- WHAT TO PRODUCE: In the entries below, some lines hold the string "checkbox"; please say how many, giving the number and nothing else.

Stored records:

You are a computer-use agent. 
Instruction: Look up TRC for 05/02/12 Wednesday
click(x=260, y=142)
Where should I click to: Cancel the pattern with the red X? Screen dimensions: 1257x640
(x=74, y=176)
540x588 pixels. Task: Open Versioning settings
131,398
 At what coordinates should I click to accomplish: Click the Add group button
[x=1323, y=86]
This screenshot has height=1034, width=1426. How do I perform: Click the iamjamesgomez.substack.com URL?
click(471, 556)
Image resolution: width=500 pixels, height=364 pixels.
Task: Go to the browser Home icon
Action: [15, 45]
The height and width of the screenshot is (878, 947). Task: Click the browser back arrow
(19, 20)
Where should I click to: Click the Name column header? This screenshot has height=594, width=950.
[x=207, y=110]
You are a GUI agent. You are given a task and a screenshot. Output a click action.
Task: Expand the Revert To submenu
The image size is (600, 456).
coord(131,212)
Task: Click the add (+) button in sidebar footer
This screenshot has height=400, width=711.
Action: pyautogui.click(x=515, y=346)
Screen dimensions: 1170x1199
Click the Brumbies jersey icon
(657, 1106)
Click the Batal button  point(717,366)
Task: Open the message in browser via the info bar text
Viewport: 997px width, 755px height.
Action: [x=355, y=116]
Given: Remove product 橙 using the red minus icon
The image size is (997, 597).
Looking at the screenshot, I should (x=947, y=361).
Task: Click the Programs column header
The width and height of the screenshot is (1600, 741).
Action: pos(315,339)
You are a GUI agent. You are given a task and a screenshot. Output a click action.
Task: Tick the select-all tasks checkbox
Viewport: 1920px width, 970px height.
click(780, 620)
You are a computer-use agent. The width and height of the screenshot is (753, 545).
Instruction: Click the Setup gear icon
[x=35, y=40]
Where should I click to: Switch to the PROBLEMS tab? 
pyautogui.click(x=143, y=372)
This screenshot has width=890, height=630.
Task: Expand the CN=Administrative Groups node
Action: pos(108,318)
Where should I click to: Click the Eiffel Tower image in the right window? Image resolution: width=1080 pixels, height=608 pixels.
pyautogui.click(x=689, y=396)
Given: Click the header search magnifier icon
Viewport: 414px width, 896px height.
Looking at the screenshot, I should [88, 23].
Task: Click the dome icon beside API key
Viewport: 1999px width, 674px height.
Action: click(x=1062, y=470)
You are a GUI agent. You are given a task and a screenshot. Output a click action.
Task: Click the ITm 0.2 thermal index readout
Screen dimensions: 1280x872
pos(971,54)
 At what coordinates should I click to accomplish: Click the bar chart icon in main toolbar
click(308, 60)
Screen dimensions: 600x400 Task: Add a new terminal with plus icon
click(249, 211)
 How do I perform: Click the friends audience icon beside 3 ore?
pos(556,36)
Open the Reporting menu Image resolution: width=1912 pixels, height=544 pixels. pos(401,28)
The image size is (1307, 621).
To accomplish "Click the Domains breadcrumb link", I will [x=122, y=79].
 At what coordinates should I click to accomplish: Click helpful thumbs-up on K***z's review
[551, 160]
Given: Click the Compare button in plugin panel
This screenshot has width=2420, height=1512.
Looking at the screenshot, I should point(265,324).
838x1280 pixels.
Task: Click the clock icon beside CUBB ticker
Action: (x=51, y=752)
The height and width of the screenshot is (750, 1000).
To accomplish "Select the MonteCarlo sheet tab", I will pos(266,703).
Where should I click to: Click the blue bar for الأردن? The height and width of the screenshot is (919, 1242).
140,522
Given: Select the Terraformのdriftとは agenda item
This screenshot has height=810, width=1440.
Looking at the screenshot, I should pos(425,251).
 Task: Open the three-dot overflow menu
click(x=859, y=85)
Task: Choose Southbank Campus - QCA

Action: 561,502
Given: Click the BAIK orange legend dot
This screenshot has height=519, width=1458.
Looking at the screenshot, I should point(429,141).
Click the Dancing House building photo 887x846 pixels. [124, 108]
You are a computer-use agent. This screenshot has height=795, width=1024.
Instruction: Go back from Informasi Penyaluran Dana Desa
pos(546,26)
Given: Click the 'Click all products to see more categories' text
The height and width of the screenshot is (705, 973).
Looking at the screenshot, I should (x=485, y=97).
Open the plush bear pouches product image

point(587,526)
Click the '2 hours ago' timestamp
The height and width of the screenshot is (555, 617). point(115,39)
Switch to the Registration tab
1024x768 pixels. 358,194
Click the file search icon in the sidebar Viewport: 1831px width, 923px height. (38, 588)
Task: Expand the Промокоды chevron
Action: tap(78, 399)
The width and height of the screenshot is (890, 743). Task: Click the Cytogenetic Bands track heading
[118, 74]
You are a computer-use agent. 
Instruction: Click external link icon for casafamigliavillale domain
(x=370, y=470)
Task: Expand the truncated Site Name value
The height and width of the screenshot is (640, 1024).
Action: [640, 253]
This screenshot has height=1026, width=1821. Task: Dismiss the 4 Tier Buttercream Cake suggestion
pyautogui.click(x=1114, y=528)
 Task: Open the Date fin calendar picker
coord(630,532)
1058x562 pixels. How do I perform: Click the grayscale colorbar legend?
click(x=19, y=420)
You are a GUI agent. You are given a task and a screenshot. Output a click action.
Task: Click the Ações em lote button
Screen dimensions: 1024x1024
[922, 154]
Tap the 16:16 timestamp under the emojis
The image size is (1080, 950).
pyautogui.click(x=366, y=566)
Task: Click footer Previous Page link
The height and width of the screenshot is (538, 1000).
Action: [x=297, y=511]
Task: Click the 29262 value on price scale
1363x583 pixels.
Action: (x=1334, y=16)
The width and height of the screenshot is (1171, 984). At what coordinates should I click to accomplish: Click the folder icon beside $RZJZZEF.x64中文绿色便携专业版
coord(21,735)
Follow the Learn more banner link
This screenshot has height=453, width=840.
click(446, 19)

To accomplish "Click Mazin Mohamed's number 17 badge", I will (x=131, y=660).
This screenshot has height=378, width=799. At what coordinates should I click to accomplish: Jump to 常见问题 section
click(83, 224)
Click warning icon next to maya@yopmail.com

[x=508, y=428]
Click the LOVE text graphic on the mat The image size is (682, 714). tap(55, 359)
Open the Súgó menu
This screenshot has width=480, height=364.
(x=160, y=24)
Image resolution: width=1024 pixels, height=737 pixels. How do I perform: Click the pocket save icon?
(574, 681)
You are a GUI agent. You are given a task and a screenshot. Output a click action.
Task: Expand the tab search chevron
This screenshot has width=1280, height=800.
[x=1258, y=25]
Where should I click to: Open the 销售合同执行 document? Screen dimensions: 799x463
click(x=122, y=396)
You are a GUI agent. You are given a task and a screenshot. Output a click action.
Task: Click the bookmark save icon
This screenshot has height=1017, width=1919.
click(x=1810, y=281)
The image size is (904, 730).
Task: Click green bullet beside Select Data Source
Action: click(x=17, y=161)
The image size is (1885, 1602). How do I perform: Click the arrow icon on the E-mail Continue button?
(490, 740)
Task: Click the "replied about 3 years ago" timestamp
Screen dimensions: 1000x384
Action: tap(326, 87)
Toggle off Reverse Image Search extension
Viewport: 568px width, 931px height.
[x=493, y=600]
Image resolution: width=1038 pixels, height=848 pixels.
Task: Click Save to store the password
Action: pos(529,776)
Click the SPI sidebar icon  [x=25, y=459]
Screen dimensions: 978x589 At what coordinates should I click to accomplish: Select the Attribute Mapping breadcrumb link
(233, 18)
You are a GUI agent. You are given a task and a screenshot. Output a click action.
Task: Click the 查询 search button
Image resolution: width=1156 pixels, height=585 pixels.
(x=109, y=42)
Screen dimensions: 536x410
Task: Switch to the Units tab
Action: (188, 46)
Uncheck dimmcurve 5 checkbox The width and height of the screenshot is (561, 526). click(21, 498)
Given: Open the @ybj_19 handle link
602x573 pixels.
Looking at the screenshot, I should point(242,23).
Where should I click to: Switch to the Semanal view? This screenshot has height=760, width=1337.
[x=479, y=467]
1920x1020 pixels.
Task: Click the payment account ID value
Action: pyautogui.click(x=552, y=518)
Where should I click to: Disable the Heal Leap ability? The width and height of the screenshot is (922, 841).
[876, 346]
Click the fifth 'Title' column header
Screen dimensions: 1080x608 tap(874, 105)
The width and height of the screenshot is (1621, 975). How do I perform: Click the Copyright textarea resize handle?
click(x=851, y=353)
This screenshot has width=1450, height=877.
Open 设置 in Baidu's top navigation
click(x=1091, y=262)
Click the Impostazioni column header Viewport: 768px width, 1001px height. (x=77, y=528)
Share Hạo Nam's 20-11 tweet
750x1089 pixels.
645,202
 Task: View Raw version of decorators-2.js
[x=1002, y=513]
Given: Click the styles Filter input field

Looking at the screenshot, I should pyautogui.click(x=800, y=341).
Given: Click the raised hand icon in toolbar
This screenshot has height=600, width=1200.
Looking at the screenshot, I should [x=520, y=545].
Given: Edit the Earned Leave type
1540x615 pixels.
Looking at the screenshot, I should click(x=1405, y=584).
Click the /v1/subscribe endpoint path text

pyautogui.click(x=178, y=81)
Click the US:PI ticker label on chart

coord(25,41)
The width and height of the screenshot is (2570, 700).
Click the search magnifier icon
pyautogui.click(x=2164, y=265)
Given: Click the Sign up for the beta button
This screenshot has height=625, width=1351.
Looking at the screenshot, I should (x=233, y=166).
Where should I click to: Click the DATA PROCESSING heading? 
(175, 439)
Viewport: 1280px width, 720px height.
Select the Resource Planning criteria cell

- WRITTEN RESPONSE: 2